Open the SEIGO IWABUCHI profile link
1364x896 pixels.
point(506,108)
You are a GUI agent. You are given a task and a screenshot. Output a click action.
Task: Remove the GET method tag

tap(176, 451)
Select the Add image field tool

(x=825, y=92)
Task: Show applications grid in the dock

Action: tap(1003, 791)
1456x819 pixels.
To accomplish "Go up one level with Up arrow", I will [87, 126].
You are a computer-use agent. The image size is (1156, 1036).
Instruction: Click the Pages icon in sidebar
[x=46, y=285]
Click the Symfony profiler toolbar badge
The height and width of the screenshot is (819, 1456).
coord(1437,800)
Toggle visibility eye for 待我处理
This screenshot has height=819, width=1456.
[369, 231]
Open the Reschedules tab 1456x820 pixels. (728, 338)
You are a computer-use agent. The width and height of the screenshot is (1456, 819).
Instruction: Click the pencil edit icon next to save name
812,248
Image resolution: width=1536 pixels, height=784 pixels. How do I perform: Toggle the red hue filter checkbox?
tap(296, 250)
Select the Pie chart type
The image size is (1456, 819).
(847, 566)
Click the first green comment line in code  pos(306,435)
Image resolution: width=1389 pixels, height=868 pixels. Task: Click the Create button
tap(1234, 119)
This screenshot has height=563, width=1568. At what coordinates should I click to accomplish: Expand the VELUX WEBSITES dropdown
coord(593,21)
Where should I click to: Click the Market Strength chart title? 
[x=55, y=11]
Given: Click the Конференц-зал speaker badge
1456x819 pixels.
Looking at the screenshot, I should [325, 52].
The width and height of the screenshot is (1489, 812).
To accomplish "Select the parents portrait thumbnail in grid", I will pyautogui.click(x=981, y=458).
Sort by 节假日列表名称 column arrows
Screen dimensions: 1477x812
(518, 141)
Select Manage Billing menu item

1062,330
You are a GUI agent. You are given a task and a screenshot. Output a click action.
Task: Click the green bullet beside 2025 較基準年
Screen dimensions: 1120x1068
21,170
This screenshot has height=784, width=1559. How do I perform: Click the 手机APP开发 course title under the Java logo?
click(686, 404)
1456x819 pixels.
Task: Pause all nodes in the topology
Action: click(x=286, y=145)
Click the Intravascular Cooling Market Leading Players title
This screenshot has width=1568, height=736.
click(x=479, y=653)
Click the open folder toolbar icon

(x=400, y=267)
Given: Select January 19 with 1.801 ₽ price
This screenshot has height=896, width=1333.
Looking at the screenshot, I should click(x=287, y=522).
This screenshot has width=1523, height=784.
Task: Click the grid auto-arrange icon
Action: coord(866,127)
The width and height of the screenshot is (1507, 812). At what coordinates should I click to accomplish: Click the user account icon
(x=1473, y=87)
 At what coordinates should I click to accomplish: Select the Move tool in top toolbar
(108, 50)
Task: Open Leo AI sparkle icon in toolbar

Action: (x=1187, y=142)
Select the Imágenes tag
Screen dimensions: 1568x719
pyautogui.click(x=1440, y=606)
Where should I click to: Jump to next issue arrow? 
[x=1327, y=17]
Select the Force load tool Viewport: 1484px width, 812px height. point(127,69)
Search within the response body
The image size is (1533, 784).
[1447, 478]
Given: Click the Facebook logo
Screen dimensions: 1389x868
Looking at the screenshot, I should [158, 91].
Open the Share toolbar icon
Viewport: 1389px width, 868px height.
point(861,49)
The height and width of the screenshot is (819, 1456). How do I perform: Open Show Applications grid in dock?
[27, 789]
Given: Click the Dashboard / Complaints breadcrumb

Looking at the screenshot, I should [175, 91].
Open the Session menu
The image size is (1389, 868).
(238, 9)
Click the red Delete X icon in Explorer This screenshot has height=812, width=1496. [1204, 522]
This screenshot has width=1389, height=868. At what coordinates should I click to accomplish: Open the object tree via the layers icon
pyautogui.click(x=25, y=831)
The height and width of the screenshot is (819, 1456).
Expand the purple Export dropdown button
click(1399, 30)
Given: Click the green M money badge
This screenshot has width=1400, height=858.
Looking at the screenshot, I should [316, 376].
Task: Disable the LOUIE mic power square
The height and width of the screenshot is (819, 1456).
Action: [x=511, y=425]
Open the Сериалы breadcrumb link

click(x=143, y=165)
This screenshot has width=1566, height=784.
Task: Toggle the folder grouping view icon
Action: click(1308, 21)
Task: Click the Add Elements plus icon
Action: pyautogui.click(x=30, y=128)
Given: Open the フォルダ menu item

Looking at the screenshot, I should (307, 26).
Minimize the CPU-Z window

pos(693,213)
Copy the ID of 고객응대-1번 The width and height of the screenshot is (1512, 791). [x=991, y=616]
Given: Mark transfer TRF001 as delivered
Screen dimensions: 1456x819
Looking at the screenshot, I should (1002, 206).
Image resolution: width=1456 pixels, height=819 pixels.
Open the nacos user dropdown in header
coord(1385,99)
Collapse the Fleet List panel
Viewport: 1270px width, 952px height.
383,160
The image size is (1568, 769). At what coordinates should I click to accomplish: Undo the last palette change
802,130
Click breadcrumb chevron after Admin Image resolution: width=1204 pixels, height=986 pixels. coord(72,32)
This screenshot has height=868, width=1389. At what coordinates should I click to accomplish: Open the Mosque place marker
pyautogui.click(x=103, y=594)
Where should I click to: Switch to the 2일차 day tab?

+ + + +

**Exercise directions**
Find each line above that contains "green", and copy those lines.

**Expected answer**
Click the first green comment line in code  pos(306,435)
Task: Click the green bullet beside 2025 較基準年
Given: Click the green M money badge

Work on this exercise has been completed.